Marino Marini

1901-1980

The subject "horse and rider" appears repeatedly in the oeuvre of Marino Marini, who was one of the most important sculptors of Classical Modernism. The artist justified his choice of motifs by the fact that his studio in Monza, where he lived in the 1930s, was located next to a horse stable.

Whereas the studies he made in the 1930s were realistic and anatomical drawings, his sculptures and colour-intensive lithographs produced in the 1960s/70s were subject to his ever-increasing pessimism. "My equestrian statues express the torment caused by the events of this century.

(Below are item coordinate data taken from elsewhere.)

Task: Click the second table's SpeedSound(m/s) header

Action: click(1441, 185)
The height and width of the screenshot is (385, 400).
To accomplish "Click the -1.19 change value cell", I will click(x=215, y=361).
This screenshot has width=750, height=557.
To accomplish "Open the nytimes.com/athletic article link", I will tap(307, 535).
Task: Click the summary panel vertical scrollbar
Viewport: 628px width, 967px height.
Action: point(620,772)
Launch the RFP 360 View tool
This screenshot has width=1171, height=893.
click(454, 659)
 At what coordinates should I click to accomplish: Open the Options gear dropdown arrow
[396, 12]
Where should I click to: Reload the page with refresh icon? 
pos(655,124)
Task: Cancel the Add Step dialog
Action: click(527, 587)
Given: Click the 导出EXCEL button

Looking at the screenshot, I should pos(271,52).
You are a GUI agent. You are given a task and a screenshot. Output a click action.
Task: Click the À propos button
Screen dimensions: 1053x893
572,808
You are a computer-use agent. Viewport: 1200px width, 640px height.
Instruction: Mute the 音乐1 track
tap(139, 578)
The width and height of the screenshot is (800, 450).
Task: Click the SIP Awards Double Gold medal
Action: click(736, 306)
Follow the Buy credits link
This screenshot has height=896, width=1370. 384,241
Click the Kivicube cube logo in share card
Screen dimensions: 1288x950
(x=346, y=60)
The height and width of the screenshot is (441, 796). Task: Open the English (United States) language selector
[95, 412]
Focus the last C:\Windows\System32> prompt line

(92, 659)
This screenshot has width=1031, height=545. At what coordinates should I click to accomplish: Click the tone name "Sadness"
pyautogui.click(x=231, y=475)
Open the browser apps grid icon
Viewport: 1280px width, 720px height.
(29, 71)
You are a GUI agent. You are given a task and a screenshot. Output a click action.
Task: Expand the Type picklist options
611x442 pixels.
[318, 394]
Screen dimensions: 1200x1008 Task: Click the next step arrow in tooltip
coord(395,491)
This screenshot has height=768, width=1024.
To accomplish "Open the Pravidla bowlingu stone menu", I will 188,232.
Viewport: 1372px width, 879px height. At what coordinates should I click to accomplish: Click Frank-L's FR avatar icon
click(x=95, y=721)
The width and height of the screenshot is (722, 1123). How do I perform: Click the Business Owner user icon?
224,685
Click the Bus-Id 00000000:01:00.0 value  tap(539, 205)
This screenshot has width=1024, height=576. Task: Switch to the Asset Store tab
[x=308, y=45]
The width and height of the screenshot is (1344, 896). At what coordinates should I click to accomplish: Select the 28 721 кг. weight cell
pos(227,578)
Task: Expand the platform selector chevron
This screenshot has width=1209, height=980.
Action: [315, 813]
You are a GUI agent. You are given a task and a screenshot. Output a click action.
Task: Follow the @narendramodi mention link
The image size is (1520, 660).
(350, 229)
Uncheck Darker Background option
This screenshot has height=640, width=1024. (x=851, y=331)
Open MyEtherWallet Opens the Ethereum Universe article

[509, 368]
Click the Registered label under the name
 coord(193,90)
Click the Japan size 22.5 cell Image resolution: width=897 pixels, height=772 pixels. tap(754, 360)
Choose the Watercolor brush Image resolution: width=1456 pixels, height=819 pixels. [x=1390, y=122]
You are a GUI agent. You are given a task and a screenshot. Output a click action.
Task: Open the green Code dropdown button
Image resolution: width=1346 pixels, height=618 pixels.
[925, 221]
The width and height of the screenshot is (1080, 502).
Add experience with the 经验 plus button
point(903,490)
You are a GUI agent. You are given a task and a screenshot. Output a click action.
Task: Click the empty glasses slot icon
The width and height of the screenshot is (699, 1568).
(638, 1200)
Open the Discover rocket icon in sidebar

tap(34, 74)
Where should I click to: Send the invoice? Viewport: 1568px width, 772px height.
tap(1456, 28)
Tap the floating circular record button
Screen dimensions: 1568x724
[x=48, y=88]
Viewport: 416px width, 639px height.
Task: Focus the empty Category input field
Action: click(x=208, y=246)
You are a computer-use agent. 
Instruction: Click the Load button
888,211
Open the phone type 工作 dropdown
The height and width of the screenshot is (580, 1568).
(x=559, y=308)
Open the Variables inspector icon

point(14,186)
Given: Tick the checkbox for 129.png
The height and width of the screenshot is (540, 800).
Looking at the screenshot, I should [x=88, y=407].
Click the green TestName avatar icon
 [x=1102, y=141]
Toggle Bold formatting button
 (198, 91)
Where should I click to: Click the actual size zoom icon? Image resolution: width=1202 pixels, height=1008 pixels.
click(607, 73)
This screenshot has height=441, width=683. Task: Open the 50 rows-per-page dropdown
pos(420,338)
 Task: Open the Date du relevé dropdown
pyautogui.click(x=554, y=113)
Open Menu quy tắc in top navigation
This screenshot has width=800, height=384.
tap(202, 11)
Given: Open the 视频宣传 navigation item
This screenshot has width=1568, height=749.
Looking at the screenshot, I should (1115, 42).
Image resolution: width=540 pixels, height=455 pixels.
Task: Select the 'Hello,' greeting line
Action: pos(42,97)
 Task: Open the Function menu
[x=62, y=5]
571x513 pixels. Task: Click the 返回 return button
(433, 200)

The restlessness of my horse grows with each new work, the rider appears increasingly worn out, he has lost his dominance over the beast and the catastrophes to which he succumbs are similar to those which destroyed Sodom and Pompeii." This also explains why the Italian artist's formal style is characterised by a tension between abstraction and figuration.

He began studying at the Academy of Fine Arts in Florence at the age of 16. When he was 28 years old, he succeeded as a professor of sculpture at the Scuola d’Arte di Villa Reale in Monza. In 1932, his great success began with his participation in the Venice Biennale. At the end of the 1940s, he achieved his international breakthrough with his famous equestrian figures.

His best-known work is probably a figure riding a horse on the terrace of the Peggy Guggenheim Collection in the Palazzo Venier dei Leoni directly along the Grand Canal in Venice. A famous story is how the former owner, Peggy Guggenheim, asked the artist to put mounting equipment on the riding figure so that it could be removed on holidays when the nuns of St. Maria della Salute passed by the palazzo in their boat.

He received many awards for his work, including the prize at the 1936 Rome Quadrennial and the Grand Prize for Sculpture at the 1952 Venice Biennale. His extensive graphic work is also represented in the world's major museums. The Marino Marini Museum, opened in Milan in 1973, pays tribute to his great life's work.